Beware the myths of the culture wars

This is an edited version of an article that appeared in The Yorkshire Post on 13 January 2026 in which Matt Bromley argues that there’s a right-wing bias shaping Britain…

We like to pretend Britain is a country of straight-talking common sense. But for years we’ve been fed a fairy tale: that the real enemies of working people are not the wealthy elite, nor the corporations extracting profit from public life, but the poor immigrant family living next door or the single mother struggling on benefits.

It’s a fiction peddled by those with most to lose from scrutiny. Take our Nigel. Portrayed as an ordinary bloke down the pub, Farage is no everyman. Neither are the millionaires who’ve funded his crusades. Hedge fund donors, offshore investors, media magnates — these are not the underdogs of the story; they are its authors. They are the ones with most to gain if working people blame someone — anyone — other than the rich and powerful for low wages, high rents, crumbling public services.

This is true not only of elected figures but of the agitators who orbit them. Consider Tommy Robinson and Laurence Fox — self-styled truth-tellers standing for the disaffected, railing against migrants, Muslims, feminists, trans people… anyone who can be framed as a threat to the ‘real’ Britain they claim to defend. Their narratives are simple because life is complex; they offer villains – such as the asylum seeker in the hotel down the road – instead of solutions.

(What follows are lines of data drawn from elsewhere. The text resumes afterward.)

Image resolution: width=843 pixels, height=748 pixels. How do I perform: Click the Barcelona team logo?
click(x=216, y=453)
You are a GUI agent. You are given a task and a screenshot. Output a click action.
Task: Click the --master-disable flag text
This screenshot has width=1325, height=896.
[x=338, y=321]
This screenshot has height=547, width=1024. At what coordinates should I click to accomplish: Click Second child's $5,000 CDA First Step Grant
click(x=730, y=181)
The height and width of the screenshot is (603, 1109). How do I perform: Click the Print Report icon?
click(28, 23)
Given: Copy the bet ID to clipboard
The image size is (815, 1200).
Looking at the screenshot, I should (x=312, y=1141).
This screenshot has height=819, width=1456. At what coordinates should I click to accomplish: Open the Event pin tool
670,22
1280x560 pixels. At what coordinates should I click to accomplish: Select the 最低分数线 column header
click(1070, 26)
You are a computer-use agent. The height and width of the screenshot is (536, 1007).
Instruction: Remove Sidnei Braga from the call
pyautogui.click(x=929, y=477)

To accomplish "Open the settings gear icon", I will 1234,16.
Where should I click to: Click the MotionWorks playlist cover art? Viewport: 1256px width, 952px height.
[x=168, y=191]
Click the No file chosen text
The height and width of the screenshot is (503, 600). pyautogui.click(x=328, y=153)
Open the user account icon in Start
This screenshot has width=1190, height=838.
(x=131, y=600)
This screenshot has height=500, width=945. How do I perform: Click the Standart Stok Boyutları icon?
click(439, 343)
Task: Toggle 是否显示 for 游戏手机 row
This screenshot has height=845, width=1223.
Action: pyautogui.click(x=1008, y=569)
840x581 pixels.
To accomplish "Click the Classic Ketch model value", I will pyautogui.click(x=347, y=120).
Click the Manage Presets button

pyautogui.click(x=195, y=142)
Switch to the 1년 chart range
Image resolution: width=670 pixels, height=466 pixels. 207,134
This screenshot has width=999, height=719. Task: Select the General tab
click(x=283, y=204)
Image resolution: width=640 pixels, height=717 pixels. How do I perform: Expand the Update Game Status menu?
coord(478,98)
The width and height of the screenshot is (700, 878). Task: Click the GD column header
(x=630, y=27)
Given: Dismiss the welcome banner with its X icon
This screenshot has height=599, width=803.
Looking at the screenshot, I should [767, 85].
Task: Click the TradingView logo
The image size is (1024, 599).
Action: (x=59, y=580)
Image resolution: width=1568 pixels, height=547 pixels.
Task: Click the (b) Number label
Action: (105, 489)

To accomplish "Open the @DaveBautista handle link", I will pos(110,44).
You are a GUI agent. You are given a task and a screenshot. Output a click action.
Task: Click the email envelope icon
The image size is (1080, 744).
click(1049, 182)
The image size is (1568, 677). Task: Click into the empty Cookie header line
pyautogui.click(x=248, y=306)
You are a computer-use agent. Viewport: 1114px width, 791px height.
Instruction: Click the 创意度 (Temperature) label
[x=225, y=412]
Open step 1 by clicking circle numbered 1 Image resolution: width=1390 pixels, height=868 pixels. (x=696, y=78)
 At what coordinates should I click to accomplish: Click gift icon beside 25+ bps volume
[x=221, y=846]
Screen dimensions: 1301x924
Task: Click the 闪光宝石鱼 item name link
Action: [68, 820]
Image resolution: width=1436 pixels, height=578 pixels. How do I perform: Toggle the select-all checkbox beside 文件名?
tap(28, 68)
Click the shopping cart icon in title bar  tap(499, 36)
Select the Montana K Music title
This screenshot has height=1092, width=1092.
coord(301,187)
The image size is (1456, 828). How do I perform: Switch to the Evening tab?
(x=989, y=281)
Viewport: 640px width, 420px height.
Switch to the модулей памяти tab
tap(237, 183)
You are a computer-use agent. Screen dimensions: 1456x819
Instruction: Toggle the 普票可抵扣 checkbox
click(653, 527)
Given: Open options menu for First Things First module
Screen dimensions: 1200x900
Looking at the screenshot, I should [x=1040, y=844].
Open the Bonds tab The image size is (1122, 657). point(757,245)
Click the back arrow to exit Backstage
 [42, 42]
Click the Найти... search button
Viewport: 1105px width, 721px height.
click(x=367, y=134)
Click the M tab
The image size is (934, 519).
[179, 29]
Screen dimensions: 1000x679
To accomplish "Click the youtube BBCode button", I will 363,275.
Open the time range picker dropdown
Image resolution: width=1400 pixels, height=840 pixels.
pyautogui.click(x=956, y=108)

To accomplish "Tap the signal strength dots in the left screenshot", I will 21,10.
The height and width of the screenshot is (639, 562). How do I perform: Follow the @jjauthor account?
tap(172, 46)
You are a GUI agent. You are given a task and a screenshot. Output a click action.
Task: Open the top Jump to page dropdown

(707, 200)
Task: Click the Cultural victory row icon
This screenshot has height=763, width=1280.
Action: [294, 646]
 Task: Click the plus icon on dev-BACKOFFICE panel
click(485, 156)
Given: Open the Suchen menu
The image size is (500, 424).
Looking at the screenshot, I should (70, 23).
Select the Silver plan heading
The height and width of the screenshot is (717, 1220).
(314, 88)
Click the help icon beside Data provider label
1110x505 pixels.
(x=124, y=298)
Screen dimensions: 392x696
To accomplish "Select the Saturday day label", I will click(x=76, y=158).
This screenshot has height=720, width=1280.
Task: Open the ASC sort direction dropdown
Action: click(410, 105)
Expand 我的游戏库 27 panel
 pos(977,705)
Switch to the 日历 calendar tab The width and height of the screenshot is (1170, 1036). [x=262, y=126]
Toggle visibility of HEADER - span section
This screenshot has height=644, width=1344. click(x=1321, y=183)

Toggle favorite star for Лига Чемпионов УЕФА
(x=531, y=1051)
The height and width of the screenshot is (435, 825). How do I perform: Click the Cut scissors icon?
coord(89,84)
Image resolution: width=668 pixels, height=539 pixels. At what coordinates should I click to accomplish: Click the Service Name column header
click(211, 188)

It’s emotional hocus pocus — punching down instead of up.

And this sleight-of-hand is as old as the hills: create a bogeyman – woke students, Brussels bureaucrats, the BBC – so people look the other way, any way, so long as they don’t look behind the curtain.

The truth is far more mundane. Immigrants, on balance, contribute more to the public purse than they take out. They staff our hospitals, our farms, our tech firms. The NHS, social care, and hospitality would grind to a halt without them. Compare that to the billions lost annually through tax avoidance by multinational corporations and the ultra-wealthy.

Part of the problem lies with the press. We have a media ecosystem where most national newspapers lean right, where headlines are written to stir anger rather than tell truths. And now Murdoch’s Fox is in the henhouse in the form of GB News – tin-hat TV.

When Keir Starmer came to office, these media declared Britain ruined before he’d even found Downing Street’s Wi-Fi password. I’d be the first to admit he’s a disappointment. But we are told he is not only ineffectual but dangerous. Compared to what, I ask. Sunak, Truss, Johnson, May, and Cameron? Those 14 years of austerity, immorality, and ineptitude hollowed out councils, police forces, hospitals, and Brexit promises turned to ash in the hands of those who’d sold them.

It is not that Starmer is beyond criticism — he isn’t, and nor should he be — but the idea that he is uniquely disastrous requires a suspension of memory. The bar wasn’t just lowered before he took office; it was mic-dropped amid lockdown cheese-and-wine parties and dodgy PPE contracts for ministers’ mates.

Meanwhile, I hear echoes of America in our discourse: facts treated as optional, conspiracy as currency. Trump built a movement on grievance-fuelled fantasy; now some British commentators mimic his disregard for truth. The theatre is intoxicating, but the consequences are toxic. When Russia seeks to inflame division across Western democracies, we ought to pay attention. Foreign invasions do not always arrive with tanks; sometimes they arrive through algorithms.

Perhaps the greatest con is how normal this now feels. How easily we accept the noise, the blame, the endless culture wars. But we are not fools, or at least we need not be. We can turn our gaze back to the structures that shape our lives: wealth, power, accountability. Then maybe, just maybe, together we can fix what’s really broken.